The art of decorative binding

Since the 1400s, printers have been creating such items as lunar calendars, playing cards, holy cards, edicts and notices, and also Florentine paper.

As a typical Florentine product, decorated paper only emerged around the end of the nineteenth century, after the great burgeoning of the 18th-century French woodcut technique and the influences of early 19th-century English production.

In the 1920s, there was also a strong influence from the emerging Art Nouveau floral decorations, which in addition to depictions of popular regional motifs, began to characterize much of the Florentine work.

Today most of the decorations on paper are produced industrially. However, there are still workshops that show the infinite possibilities for creating masterpieces of originality by hand.

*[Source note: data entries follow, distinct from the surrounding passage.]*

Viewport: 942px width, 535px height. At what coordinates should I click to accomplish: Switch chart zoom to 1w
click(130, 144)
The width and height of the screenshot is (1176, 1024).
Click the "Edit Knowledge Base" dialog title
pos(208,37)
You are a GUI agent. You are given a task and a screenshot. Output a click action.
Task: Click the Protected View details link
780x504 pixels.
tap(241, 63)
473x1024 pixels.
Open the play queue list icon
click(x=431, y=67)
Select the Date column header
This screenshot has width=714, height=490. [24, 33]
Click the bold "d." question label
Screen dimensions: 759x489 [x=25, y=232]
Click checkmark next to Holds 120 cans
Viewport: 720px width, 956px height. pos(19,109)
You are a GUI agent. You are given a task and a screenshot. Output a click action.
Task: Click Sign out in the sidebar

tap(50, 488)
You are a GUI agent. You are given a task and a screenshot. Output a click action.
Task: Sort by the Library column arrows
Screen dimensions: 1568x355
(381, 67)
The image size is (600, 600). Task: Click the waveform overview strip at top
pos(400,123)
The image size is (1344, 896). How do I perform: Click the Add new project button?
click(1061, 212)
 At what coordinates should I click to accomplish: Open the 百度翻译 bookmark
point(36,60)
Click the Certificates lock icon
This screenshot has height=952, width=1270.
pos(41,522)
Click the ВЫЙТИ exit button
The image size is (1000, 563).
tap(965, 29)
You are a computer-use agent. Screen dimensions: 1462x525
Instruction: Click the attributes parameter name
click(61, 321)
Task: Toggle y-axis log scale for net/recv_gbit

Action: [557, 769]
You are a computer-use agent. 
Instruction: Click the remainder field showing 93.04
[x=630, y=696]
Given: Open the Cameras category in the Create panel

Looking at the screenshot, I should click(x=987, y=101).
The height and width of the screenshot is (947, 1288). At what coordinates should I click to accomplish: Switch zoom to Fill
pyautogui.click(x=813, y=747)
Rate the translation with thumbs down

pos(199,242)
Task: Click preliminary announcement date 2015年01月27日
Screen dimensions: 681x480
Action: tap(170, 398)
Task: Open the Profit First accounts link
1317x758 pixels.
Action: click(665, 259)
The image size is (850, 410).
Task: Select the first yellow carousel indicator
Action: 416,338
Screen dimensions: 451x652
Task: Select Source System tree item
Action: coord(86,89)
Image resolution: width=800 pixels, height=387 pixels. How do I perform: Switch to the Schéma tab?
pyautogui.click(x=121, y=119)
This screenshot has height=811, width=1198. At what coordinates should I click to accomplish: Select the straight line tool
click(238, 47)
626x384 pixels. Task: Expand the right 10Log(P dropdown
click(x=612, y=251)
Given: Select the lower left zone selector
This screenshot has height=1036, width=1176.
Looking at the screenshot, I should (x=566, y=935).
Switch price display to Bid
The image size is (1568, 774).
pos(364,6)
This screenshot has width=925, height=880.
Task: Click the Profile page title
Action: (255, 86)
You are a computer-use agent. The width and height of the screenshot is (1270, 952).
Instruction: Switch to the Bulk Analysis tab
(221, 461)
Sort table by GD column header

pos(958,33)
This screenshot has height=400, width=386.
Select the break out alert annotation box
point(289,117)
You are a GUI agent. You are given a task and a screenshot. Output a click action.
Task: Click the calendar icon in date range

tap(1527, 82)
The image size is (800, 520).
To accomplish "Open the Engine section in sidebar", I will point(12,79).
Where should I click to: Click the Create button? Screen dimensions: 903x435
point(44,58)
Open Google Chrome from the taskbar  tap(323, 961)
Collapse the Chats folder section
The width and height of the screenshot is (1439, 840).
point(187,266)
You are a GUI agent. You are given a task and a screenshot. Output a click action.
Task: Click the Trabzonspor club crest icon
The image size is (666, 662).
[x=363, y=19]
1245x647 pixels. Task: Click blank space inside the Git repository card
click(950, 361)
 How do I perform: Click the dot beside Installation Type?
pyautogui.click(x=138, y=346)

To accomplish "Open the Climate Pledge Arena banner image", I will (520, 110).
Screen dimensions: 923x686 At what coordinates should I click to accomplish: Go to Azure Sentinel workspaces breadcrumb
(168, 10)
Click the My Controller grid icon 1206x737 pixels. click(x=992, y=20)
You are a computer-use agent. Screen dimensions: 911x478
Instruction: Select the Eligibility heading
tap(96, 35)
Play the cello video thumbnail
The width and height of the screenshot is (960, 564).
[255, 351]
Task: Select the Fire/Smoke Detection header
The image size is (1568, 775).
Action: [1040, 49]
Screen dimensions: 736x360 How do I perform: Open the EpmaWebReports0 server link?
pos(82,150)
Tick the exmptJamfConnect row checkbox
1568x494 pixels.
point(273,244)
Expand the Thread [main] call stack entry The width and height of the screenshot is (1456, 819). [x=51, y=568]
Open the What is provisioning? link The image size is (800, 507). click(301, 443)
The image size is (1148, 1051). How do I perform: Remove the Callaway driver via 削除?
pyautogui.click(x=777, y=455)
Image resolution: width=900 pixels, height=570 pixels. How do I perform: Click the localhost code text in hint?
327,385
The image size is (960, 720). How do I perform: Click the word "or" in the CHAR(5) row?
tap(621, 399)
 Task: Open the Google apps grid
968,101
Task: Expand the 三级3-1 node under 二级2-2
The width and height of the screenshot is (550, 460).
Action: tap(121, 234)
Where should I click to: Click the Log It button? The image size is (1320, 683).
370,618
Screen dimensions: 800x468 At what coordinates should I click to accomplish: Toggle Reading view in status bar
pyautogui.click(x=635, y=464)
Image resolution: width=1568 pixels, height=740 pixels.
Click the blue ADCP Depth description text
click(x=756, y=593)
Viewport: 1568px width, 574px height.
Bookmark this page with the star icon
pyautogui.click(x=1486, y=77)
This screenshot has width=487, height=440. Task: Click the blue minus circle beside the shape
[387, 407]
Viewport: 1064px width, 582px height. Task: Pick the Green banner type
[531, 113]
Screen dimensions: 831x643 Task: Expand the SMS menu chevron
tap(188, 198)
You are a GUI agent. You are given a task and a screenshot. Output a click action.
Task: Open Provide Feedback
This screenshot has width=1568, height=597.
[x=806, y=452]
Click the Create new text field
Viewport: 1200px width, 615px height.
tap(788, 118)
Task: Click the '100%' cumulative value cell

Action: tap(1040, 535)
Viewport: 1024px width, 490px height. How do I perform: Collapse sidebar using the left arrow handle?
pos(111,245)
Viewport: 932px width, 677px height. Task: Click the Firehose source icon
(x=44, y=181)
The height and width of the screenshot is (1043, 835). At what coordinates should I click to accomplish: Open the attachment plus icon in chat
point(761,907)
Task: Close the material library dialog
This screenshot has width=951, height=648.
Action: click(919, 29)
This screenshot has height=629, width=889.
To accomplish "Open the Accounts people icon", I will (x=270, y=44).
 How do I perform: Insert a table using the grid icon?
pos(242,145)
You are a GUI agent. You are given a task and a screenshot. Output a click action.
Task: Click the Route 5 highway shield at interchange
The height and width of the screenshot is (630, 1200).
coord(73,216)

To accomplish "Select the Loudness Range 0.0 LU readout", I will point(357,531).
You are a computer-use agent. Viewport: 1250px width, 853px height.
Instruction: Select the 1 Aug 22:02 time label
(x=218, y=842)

From the second half of the nineteenth century, with Pietro Giannini, the renowned family of Florentine master bookbinders has arrived today at the 6th generation, and are an important reference point in the production of marbled paper (Piazza de’ Pitti, 37/r).

The vellum bindings made by Pietro’s son, Giulio Senior, determined what is known in the history of Italian binding as the ‘Florentine style’, and for this reason, this skilled craftsman was dubbed the ‘King of Gold Leaf’.


Francesco Giannini is another noteworthy heir in the family that runs Il Papiro. Production is based in Florence but it has a number of stores in Europe and the US. Particularly specializing in the technique of paper marbling, it is one of the oldest and most traditional bookbinding workshops in Florence, and customers can personally experiment with paper techniques in the Grassina workshop.


Also related to paper crafting techniques, we should not overlook the production of art prints depicting views and maps, all very well received in local antique shops, and one of Florence’s many attractions.